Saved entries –

==================================================

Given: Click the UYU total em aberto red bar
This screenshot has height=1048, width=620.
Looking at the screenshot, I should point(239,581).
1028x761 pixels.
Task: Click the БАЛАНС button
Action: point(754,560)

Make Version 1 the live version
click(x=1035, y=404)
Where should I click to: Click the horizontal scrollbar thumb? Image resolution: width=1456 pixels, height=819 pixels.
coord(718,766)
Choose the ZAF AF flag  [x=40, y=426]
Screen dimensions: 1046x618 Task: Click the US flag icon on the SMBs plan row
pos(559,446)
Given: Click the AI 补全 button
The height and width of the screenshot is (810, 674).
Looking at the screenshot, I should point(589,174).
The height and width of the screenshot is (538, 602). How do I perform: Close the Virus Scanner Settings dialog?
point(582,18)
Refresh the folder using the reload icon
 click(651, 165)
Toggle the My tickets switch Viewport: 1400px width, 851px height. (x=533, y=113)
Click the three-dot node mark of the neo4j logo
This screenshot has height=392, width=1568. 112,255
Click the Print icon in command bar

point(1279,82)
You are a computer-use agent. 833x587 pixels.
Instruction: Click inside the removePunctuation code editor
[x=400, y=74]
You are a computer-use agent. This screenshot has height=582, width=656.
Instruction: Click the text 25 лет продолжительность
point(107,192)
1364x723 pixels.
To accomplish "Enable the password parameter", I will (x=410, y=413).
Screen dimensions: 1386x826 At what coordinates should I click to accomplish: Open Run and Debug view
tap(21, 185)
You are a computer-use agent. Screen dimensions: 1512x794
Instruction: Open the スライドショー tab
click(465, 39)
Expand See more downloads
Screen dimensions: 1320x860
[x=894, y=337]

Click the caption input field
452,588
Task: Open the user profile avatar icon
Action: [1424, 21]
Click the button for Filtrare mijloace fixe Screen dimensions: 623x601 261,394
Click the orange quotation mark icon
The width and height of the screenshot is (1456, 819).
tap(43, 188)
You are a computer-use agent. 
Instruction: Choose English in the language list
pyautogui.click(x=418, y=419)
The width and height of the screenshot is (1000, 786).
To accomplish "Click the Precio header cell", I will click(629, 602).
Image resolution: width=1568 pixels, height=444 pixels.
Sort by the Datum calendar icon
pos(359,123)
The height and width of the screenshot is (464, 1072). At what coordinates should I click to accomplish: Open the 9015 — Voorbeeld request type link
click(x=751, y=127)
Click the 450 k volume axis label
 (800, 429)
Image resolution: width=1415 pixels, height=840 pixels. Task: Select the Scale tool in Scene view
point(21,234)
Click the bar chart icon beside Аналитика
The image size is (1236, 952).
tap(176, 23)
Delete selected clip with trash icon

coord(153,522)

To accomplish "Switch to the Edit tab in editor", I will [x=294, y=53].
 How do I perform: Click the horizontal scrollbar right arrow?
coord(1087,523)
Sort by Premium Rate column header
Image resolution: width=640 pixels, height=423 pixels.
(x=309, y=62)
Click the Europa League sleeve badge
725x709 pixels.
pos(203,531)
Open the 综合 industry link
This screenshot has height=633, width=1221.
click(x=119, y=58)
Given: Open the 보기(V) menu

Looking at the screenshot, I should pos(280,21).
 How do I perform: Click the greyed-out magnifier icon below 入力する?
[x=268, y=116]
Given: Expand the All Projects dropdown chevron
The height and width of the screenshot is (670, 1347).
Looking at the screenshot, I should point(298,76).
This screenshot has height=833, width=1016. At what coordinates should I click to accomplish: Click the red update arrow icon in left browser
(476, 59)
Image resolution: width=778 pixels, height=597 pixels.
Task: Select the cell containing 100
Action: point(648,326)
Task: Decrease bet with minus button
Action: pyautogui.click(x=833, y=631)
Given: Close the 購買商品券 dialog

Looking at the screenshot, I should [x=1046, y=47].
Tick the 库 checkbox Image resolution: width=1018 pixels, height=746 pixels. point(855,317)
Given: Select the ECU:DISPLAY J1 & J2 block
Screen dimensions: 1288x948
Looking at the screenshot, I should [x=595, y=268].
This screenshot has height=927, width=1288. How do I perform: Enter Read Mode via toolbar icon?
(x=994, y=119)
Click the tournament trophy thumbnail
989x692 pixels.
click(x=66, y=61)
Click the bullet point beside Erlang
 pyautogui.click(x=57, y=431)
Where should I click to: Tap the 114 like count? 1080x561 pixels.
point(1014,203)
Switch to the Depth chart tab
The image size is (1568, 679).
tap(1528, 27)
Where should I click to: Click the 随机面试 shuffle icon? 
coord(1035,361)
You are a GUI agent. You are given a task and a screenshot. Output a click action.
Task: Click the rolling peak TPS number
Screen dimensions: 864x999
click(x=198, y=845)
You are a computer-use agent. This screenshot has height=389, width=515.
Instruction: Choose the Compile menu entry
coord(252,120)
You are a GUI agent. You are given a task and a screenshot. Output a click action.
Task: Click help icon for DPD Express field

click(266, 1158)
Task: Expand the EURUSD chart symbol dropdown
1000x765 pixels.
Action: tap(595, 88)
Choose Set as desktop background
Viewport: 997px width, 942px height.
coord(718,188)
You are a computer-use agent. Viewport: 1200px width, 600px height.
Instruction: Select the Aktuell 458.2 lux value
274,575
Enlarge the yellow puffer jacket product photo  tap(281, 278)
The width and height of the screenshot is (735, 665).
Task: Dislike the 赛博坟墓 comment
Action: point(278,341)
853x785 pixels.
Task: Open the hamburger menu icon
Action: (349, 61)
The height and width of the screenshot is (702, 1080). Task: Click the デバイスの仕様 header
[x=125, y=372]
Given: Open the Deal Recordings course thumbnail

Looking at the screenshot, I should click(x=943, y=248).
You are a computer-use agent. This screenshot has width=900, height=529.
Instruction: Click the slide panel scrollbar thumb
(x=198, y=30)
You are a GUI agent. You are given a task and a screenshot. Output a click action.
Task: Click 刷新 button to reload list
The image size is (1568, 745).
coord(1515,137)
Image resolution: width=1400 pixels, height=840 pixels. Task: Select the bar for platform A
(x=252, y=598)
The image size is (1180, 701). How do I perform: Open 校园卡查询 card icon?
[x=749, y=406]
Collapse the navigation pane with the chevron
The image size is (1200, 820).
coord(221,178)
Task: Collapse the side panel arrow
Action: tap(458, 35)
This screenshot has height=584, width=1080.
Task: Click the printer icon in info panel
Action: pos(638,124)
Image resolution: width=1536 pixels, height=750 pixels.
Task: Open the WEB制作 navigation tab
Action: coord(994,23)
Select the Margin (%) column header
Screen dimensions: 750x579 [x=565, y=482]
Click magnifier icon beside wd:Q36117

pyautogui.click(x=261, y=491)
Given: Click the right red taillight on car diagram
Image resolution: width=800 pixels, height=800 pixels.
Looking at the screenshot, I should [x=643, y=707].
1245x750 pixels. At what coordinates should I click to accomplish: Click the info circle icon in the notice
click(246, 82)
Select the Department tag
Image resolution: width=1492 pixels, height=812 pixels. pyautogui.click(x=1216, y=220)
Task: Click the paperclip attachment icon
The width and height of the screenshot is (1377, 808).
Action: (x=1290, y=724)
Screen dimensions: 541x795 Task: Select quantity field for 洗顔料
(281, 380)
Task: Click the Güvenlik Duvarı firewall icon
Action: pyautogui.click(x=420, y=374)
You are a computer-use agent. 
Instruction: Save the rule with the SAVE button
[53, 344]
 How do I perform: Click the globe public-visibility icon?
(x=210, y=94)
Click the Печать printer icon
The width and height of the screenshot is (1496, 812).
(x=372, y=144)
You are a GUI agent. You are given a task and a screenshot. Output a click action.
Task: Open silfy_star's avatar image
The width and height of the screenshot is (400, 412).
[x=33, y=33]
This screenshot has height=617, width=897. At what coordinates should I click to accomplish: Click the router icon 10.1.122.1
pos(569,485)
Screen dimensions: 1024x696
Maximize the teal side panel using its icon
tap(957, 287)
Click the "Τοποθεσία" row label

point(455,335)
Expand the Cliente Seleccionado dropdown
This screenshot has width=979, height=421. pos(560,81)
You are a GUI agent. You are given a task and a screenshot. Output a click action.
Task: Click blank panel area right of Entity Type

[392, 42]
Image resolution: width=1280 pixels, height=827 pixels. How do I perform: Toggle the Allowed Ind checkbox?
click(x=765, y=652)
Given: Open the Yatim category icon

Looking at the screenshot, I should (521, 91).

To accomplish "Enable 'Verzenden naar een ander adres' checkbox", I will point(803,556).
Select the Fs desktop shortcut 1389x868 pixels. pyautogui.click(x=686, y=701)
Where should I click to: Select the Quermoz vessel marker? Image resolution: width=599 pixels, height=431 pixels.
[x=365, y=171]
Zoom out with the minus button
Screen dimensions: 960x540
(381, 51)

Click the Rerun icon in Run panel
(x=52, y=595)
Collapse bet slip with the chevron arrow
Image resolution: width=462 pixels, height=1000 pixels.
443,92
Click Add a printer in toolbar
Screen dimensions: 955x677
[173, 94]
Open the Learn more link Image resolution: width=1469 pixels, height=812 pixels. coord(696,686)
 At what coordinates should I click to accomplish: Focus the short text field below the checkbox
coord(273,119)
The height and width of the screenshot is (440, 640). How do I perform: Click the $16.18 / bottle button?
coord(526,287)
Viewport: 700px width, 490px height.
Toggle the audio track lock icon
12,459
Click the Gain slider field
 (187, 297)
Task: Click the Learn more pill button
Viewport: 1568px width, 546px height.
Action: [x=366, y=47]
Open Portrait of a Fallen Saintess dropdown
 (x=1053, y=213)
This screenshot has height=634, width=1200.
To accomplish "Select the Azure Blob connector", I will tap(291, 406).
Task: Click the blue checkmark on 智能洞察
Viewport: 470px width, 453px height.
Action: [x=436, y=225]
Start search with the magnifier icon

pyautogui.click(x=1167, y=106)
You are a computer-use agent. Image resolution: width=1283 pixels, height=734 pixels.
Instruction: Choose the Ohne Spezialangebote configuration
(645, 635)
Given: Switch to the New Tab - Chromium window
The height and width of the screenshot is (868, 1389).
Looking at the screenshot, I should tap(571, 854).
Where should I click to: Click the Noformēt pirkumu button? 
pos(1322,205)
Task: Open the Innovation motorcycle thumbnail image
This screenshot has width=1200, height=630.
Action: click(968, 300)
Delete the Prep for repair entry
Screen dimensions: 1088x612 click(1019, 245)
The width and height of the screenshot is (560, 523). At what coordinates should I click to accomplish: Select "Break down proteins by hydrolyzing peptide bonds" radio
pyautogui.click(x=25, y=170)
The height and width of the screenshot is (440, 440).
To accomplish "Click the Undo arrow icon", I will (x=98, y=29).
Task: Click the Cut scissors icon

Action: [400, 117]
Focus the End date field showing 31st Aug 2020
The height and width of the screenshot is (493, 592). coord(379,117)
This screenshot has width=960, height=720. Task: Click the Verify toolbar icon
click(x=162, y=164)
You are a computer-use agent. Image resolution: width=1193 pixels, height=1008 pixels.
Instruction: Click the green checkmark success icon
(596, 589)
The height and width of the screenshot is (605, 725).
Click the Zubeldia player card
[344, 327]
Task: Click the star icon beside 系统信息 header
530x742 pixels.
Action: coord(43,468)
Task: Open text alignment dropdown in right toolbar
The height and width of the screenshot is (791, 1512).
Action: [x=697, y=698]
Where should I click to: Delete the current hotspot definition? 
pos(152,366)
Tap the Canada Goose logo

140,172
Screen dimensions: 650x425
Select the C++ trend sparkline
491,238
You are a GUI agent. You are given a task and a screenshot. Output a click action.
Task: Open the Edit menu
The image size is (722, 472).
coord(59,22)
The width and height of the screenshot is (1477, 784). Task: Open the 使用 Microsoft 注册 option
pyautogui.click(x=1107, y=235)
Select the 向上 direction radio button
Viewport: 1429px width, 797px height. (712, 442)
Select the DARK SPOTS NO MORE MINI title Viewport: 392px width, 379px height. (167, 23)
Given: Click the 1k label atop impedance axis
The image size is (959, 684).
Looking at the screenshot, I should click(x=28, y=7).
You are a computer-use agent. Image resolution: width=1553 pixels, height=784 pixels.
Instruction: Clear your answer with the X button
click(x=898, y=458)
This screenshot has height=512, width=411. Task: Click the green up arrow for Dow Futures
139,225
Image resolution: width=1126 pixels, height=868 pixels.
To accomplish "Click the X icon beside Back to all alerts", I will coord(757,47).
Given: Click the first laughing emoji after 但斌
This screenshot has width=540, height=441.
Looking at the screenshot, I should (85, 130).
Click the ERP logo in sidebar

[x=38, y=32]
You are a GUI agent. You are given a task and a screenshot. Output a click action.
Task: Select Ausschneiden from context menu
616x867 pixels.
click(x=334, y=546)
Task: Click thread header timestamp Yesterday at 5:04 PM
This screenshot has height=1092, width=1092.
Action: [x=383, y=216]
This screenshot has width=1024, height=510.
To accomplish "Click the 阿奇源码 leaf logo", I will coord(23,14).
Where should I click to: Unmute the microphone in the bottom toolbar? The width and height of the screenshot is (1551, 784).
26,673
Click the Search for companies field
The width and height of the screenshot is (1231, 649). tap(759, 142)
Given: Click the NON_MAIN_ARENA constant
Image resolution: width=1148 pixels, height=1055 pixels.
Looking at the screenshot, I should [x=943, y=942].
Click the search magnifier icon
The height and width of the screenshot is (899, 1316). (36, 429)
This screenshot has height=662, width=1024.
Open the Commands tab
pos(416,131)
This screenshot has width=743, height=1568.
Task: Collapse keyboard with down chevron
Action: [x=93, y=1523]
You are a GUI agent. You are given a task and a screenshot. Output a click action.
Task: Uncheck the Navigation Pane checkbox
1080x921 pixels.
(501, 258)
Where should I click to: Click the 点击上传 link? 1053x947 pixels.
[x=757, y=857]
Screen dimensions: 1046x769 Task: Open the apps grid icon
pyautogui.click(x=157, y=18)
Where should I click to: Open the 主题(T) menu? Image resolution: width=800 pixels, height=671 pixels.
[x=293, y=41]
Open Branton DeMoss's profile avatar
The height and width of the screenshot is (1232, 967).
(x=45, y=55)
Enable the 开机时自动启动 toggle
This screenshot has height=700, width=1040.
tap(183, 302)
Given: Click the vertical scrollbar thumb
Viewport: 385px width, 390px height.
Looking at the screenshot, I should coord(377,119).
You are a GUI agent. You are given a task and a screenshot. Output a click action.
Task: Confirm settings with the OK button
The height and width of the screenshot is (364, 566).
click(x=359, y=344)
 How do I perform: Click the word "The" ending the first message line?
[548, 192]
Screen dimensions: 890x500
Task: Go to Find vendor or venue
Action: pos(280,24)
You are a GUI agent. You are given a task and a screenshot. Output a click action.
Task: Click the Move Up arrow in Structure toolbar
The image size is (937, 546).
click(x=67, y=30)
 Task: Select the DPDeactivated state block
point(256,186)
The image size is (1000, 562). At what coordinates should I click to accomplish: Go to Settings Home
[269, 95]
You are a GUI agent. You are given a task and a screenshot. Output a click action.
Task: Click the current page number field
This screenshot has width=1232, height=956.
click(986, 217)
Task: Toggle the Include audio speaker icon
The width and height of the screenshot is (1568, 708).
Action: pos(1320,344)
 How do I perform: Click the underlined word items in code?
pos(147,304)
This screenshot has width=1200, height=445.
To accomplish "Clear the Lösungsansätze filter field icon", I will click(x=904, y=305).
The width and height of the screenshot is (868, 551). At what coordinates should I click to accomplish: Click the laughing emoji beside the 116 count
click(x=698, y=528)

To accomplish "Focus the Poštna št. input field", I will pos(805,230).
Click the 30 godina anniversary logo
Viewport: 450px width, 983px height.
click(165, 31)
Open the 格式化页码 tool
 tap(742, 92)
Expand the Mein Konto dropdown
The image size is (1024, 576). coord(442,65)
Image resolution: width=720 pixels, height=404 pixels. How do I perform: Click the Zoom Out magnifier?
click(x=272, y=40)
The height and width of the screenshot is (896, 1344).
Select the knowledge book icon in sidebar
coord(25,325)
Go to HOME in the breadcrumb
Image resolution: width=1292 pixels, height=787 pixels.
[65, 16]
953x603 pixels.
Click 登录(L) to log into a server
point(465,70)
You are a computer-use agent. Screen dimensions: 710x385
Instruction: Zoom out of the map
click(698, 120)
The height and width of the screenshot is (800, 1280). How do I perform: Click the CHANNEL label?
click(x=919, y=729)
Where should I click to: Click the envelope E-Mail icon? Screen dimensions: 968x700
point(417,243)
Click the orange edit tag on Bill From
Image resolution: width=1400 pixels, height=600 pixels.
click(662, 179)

==================================================

ASSIGNMENT – Wherever a line above contains the string "number", copy that line.

PROBLEM SOLUTION –
Task: Click the rolling peak TPS number
Task: Click the current page number field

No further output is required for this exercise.